DISCOVERIES OF M. AGASSIZ.[34]

This great paleontologist, in the course of his ichthyological researches, was led to perceive that the arrangement by Cuvier according to organs did not fulfil its purpose with regard to fossil fishes, because in the lapse of ages the characteristics of their structures were destroyed. He therefore adopted the only other remaining plan, and studied the tissues, which, being less complex than the organs, are oftener found intact. The result was the very remarkable discovery, that the tegumentary membrane of fishes is so intimately connected with their organisation, that if the whole of the fish has perished except this membrane, it is practicable, by noting its characteristics, to reconstruct the animal in its most essential parts. Of the value of this principle of harmony, some idea may be formed from the circumstance, that on it Agassiz has based the whole of that celebrated classification of which he is the sole author, and by which fossil ichthyology has for the first time assumed a precise and definite shape. How essential its study is to the geologist appears from the remark of Sir Roderick Murchison, that “fossil fishes have every where proved the most exact chronometer of the age of rocks.”

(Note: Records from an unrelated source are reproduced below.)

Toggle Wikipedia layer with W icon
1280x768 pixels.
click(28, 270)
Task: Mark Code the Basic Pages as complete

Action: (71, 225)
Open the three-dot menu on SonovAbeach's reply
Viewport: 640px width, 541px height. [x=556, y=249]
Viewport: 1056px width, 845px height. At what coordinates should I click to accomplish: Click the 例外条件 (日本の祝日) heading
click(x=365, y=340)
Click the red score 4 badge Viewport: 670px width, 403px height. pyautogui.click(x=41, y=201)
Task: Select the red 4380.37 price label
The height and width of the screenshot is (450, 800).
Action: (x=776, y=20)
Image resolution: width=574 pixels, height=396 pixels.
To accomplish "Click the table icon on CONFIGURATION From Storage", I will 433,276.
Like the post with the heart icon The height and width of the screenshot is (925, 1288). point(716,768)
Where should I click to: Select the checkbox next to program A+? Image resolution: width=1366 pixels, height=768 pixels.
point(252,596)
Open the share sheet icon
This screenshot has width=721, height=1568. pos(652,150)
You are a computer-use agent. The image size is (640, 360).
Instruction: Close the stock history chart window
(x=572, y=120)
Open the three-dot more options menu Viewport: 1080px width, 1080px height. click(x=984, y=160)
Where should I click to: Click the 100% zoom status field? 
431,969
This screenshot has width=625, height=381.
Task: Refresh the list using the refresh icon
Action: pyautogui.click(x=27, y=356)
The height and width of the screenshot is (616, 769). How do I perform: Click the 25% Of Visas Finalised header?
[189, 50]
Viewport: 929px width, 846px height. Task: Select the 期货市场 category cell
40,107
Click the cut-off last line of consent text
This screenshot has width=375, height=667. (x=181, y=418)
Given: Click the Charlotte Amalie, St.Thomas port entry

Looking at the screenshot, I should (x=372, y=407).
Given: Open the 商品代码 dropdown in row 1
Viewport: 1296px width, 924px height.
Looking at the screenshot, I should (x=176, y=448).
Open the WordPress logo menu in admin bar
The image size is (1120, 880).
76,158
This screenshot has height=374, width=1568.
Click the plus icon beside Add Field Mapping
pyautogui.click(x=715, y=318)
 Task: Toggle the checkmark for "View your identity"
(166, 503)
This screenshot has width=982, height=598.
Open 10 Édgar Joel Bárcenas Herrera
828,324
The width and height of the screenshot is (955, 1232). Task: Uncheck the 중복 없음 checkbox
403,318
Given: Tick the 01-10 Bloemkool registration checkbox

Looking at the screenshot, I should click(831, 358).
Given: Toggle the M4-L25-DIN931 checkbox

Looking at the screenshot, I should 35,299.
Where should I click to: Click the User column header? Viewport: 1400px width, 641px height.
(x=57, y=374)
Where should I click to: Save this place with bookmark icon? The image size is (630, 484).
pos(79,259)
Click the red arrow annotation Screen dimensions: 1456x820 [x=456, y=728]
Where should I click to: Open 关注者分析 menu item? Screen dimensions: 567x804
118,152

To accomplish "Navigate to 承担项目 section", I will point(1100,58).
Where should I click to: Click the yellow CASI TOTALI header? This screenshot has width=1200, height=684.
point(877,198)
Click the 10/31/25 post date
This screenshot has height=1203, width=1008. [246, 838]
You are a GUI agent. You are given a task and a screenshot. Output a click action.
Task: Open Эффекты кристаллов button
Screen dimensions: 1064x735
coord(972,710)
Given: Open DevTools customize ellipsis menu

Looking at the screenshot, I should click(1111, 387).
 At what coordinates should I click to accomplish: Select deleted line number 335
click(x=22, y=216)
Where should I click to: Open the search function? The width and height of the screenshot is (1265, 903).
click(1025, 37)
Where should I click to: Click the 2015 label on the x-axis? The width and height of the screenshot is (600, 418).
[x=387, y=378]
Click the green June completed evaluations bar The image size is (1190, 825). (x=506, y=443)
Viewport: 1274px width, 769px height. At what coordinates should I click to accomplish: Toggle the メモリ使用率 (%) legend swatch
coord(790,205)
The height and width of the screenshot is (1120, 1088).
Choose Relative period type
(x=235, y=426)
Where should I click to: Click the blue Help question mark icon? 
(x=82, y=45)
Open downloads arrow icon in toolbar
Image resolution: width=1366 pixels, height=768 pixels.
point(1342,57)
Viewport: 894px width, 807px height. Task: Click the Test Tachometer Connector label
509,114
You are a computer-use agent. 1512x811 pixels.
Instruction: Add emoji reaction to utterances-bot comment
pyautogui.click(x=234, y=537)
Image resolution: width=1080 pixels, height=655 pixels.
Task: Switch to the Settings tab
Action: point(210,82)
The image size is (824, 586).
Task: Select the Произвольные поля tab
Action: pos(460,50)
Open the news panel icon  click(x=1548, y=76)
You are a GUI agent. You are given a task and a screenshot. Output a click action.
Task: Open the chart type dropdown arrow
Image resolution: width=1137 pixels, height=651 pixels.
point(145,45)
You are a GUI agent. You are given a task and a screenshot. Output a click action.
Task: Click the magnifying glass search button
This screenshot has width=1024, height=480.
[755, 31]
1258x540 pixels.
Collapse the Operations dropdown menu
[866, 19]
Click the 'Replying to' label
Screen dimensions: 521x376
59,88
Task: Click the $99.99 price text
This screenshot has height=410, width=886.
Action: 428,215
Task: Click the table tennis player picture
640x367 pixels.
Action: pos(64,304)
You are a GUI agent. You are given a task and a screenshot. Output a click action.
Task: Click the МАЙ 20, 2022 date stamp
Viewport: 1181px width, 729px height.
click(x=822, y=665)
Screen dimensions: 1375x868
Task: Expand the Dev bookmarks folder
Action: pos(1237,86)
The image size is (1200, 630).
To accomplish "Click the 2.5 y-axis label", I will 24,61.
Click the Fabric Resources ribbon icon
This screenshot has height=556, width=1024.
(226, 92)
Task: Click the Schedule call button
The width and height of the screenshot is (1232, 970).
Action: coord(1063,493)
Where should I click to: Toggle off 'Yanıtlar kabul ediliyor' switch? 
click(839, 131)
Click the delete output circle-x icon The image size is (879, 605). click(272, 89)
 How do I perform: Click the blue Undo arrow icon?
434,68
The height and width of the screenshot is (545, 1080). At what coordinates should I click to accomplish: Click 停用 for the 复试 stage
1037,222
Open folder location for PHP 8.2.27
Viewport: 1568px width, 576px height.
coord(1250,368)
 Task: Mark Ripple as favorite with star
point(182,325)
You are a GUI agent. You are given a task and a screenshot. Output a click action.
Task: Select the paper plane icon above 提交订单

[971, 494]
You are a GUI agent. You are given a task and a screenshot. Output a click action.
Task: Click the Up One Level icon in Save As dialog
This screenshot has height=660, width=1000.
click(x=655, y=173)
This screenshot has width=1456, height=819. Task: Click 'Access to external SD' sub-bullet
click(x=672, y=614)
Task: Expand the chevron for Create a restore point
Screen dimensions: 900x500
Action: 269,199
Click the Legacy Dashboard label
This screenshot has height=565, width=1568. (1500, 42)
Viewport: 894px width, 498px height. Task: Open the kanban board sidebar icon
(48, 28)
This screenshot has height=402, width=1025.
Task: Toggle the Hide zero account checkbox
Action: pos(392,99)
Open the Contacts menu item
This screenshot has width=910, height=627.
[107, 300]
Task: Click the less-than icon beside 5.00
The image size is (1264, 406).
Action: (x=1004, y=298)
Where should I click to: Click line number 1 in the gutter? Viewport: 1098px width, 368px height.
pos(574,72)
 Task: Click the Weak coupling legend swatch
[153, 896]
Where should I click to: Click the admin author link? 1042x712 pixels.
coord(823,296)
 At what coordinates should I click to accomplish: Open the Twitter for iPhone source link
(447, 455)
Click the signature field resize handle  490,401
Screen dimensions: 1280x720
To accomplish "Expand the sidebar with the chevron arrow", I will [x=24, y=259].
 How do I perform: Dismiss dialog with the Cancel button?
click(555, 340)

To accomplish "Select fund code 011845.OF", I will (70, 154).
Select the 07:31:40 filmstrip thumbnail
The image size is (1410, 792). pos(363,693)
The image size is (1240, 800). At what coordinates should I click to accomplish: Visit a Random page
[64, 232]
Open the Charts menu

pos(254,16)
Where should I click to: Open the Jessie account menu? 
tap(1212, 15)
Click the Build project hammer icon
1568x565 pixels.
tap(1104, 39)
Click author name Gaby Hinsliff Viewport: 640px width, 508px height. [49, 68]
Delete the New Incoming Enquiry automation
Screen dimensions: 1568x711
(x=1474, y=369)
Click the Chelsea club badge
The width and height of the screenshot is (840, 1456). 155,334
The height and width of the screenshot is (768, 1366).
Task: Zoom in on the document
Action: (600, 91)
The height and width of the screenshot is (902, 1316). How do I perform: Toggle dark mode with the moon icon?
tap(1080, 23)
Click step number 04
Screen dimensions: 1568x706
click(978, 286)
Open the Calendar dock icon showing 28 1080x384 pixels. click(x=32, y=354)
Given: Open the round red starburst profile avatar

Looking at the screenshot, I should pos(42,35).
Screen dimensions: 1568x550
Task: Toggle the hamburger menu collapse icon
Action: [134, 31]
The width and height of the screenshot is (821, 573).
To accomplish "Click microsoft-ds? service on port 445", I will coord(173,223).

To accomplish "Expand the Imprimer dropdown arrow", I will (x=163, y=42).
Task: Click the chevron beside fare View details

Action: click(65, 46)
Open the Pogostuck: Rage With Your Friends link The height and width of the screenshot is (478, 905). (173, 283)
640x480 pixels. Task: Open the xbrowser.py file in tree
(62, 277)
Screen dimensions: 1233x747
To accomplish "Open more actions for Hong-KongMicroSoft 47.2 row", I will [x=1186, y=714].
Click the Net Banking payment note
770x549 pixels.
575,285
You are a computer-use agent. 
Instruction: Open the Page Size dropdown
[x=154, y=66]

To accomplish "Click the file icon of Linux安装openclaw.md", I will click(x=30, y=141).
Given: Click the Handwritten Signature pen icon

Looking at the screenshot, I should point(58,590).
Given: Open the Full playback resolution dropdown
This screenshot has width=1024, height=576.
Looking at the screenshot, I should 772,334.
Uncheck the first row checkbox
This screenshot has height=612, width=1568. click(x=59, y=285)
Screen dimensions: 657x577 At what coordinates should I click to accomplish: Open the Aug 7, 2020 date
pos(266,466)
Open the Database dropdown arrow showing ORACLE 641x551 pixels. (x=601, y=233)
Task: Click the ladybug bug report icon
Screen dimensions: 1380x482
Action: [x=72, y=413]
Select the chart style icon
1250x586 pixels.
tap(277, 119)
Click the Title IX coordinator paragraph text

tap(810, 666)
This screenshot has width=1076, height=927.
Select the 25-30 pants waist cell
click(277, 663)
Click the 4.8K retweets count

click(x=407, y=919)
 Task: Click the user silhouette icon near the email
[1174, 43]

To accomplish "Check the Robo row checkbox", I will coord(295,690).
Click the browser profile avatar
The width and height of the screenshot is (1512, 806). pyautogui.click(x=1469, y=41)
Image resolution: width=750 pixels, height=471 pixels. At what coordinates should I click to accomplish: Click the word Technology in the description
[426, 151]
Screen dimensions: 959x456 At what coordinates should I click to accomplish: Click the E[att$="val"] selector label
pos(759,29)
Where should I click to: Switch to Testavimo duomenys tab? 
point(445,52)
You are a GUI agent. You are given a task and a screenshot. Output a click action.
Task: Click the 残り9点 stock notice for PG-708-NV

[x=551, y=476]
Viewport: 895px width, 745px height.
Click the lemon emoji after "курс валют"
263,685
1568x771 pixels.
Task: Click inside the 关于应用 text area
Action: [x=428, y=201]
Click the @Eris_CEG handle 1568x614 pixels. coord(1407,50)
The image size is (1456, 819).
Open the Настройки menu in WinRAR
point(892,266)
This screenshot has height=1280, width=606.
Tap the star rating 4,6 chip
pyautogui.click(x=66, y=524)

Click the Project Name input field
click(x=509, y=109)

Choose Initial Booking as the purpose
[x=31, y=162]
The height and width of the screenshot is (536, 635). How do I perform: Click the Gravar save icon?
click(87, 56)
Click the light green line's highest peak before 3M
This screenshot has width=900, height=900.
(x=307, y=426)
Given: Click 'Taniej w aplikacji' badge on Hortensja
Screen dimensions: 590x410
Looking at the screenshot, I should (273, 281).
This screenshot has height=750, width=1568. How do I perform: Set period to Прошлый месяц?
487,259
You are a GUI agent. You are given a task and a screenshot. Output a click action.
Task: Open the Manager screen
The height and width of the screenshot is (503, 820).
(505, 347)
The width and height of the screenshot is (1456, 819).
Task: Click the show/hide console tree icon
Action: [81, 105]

SUCCESSION OF LIFE IN TIME.

In the Museum of Economic Geology, in Jermyn Street, may be seen ores, metals, rocks, and whole suites of fossils stratigraphically arranged in such a manner that, with an observant eye for form, all may easily understand the more obvious scientific meanings of the Succession of Life in Time, and its bearing on geological economies. It is perhaps scarcely an exaggeration to say, that the greater number of so-called educated persons are still ignorant of the meaning of this great doctrine. They would be ashamed not to know that there are many suns and material worlds besides our own; but the science, equally grand and comprehensible, that aims at the discovery of the laws that regulated the creation, extension, decadence, and utter extinction of many successive species, genera, and whole orders of life, is ignored, or, if intruded on the attention, is looked on as an uncertain and dangerous dream,—and this in a country which was almost the nursery of geology, and which for half a century has boasted the first Geological Society in the world.—Saturday Review, No. 140.